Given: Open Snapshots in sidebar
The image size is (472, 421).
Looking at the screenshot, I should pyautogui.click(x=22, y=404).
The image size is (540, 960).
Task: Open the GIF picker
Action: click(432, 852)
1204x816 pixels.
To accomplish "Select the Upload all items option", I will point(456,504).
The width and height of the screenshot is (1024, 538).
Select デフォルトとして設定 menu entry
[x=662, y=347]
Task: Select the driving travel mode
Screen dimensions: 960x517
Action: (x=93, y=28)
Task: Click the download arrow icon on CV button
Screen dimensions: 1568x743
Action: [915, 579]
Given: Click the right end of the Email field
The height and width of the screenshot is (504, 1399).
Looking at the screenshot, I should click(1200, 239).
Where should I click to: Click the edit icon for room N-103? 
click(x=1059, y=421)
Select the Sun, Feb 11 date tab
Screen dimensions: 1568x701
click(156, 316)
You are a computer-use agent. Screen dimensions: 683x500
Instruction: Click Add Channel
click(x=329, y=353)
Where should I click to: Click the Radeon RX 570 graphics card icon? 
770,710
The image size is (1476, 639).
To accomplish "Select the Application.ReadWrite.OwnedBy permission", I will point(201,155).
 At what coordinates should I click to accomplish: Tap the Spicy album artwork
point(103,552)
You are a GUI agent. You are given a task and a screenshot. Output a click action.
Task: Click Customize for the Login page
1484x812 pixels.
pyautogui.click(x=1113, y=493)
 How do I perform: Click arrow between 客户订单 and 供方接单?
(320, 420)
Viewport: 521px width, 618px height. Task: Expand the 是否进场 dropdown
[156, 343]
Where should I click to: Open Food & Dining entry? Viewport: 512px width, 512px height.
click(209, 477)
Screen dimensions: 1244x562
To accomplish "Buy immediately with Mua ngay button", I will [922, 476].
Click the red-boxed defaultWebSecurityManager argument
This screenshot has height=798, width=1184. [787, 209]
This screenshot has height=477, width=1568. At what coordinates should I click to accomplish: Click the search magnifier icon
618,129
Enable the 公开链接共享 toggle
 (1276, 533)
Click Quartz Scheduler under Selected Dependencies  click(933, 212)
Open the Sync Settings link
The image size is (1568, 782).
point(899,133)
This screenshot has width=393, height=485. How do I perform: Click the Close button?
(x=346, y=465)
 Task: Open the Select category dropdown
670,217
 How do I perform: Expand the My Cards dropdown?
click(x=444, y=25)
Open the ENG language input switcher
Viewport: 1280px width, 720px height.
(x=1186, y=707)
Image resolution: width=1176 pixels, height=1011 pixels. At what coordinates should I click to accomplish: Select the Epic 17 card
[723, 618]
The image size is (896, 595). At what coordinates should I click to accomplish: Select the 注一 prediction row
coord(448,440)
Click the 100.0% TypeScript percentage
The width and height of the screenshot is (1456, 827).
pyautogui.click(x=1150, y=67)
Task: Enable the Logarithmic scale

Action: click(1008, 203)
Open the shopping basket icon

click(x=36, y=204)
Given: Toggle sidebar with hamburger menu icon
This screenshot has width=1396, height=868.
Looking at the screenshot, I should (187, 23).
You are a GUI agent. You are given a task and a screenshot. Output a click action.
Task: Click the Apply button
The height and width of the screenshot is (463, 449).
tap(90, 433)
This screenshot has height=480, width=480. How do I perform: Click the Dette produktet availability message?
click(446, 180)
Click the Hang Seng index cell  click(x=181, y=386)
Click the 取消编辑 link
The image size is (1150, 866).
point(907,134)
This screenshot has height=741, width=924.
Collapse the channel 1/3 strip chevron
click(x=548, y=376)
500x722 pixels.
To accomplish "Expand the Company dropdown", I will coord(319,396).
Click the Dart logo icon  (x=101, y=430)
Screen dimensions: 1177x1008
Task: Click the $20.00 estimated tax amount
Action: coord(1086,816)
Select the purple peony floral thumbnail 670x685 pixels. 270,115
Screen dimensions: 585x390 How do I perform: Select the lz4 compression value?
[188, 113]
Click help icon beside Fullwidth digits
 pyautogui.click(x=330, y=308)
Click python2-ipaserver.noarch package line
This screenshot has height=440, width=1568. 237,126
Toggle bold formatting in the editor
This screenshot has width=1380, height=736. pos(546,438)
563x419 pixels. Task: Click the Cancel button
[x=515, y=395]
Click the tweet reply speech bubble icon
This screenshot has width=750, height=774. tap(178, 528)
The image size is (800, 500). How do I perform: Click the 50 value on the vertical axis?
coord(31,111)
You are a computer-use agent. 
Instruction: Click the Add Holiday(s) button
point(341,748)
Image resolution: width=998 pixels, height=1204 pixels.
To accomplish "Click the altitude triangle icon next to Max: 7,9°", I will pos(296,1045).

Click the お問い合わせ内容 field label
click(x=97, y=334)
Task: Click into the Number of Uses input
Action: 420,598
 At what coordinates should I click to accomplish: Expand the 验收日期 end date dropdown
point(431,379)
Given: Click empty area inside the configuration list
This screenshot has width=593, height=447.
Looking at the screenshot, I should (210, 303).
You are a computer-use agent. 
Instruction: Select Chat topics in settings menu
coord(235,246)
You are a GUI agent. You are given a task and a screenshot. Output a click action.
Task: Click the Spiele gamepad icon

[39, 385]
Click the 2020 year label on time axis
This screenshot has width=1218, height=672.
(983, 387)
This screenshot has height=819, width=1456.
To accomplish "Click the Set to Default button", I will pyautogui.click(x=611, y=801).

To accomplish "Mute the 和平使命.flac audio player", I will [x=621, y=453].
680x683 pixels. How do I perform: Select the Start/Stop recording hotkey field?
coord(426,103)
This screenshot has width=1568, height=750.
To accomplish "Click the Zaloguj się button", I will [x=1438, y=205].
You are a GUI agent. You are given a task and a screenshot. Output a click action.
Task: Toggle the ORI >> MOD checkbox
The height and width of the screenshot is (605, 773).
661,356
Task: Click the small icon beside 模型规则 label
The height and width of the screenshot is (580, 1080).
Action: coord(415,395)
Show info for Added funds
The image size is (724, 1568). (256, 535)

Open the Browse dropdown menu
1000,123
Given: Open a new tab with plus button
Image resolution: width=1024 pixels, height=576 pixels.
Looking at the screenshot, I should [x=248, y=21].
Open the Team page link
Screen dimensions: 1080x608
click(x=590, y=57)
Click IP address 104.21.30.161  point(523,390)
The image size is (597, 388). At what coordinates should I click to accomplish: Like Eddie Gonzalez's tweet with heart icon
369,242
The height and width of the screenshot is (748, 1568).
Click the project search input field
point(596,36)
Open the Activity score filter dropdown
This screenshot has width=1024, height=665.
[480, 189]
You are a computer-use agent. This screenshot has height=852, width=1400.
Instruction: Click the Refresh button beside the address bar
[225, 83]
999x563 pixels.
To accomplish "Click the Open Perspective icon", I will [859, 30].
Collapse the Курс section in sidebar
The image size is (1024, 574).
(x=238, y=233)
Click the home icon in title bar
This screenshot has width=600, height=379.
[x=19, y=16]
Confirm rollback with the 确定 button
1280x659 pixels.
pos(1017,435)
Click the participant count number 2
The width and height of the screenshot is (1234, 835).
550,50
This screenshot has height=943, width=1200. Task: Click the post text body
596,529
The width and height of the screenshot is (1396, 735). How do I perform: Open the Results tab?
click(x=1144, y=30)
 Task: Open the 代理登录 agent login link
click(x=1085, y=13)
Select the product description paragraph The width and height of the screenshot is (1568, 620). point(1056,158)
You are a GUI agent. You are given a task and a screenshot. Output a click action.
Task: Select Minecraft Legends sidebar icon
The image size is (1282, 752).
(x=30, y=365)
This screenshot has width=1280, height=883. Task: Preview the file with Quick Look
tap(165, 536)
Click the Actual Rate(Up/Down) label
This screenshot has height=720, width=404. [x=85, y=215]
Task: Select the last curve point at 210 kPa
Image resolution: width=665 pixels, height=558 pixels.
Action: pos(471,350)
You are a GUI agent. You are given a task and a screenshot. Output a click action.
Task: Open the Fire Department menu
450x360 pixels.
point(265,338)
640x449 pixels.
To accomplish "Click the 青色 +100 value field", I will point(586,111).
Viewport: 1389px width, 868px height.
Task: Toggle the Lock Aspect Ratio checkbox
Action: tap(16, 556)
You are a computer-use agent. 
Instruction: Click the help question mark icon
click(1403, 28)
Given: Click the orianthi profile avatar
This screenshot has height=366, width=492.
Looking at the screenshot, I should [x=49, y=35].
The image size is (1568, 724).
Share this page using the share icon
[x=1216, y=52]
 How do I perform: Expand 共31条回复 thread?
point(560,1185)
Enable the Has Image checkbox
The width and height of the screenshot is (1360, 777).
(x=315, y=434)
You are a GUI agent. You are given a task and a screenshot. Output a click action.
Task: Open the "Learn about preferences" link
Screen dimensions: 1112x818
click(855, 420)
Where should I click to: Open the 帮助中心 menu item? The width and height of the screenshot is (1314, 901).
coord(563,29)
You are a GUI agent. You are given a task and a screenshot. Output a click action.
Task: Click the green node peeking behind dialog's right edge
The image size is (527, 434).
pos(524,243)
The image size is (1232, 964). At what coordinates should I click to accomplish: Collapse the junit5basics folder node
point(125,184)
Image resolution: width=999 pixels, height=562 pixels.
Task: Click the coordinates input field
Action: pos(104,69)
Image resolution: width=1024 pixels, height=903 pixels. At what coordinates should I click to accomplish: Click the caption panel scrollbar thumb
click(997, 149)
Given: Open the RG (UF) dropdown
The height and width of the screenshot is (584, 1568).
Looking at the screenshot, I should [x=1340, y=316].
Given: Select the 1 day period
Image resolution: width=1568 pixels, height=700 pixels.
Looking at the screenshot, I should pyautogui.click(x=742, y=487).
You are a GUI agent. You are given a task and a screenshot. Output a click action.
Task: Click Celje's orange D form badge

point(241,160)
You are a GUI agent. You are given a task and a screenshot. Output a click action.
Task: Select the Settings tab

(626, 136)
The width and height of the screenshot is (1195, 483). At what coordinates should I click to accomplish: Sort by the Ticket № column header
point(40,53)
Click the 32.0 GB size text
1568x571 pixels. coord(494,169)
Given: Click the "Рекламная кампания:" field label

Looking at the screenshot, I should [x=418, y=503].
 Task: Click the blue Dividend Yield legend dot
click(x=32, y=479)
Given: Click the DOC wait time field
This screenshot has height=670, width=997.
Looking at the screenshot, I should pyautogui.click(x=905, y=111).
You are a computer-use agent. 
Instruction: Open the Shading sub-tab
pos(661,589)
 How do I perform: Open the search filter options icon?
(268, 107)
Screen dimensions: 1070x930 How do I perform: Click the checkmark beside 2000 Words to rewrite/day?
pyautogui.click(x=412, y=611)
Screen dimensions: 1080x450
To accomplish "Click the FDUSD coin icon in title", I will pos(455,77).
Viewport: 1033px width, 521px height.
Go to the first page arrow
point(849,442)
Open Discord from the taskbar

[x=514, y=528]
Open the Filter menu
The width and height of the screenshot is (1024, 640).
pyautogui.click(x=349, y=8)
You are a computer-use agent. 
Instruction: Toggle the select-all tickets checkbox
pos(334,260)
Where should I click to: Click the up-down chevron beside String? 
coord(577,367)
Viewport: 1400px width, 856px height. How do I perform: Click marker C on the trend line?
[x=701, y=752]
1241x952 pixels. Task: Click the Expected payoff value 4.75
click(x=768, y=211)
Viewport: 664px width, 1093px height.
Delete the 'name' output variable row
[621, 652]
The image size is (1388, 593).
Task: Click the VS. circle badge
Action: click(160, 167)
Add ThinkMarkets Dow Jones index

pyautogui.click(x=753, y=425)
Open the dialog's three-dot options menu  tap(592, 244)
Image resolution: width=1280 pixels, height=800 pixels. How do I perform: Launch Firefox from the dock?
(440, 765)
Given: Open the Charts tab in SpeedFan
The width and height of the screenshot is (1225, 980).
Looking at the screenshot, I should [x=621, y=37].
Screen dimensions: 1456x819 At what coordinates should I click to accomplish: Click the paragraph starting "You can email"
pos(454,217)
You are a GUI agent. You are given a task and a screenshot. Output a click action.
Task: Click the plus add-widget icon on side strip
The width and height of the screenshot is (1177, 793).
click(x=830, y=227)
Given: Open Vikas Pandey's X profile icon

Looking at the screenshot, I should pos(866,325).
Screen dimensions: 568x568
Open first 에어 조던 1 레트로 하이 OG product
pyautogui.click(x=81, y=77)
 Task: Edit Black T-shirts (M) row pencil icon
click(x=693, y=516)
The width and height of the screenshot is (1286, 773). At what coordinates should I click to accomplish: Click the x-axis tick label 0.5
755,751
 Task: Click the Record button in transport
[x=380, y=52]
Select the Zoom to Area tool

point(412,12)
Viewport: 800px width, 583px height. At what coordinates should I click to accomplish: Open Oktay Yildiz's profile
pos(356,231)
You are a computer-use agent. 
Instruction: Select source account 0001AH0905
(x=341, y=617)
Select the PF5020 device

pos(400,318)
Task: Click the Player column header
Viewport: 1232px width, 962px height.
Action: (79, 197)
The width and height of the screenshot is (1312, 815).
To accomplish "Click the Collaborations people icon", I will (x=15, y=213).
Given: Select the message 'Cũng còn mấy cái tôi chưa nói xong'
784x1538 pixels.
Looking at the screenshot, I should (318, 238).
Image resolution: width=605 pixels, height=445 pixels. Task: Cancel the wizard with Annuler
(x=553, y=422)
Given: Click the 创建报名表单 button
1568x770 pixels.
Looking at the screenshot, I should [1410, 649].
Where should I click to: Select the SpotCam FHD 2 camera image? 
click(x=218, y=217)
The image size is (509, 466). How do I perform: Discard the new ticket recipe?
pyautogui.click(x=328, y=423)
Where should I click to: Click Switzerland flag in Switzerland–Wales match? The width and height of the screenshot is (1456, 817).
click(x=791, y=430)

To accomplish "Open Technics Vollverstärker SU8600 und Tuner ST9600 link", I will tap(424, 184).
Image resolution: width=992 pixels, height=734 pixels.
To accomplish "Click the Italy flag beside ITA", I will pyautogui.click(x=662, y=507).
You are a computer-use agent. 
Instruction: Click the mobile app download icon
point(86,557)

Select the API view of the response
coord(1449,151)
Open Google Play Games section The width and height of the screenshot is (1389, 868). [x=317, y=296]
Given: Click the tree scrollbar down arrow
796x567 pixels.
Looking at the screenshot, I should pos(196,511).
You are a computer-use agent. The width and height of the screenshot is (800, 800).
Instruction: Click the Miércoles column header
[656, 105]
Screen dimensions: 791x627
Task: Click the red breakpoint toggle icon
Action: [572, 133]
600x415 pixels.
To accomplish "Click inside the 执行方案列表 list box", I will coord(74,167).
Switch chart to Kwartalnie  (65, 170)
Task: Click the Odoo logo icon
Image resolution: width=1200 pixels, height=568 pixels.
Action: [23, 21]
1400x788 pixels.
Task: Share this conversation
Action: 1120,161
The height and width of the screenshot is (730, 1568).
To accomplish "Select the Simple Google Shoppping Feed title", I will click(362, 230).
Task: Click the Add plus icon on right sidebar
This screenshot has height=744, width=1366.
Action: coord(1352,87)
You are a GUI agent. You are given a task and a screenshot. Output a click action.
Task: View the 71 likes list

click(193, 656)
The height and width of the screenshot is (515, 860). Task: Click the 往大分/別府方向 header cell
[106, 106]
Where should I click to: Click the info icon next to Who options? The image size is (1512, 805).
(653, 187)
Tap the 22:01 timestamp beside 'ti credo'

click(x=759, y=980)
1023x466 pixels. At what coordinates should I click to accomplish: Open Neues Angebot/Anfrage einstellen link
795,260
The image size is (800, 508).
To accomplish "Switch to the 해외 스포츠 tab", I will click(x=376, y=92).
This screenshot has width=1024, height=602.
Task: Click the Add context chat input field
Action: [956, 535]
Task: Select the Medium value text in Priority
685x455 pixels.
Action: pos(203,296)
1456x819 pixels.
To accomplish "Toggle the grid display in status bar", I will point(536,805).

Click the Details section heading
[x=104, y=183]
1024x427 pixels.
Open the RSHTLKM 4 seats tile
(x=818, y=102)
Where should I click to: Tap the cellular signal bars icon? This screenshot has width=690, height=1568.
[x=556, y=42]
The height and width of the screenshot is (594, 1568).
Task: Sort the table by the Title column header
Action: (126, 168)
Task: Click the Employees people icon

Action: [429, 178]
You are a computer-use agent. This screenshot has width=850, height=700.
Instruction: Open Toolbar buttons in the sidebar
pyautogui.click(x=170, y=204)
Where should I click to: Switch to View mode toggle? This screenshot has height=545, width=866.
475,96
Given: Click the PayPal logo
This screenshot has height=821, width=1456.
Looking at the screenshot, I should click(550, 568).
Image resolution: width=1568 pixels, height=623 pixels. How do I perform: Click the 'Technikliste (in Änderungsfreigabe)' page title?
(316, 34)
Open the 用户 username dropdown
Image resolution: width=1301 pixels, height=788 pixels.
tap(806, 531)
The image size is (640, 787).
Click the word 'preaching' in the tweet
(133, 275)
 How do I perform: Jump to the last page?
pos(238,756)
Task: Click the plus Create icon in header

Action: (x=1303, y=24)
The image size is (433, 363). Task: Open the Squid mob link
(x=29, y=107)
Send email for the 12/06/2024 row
______
Directions for this task:
Set down exactly the lines from the opening line of the material through the line in which "Task: Click the download" occurs, both included, and no other lines.

Output:
Given: Open Snapshots in sidebar
The image size is (472, 421).
Looking at the screenshot, I should pyautogui.click(x=22, y=404).
The image size is (540, 960).
Task: Open the GIF picker
Action: click(432, 852)
1204x816 pixels.
To accomplish "Select the Upload all items option", I will point(456,504).
The width and height of the screenshot is (1024, 538).
Select デフォルトとして設定 menu entry
[x=662, y=347]
Task: Select the driving travel mode
Screen dimensions: 960x517
Action: (x=93, y=28)
Task: Click the download arrow icon on CV button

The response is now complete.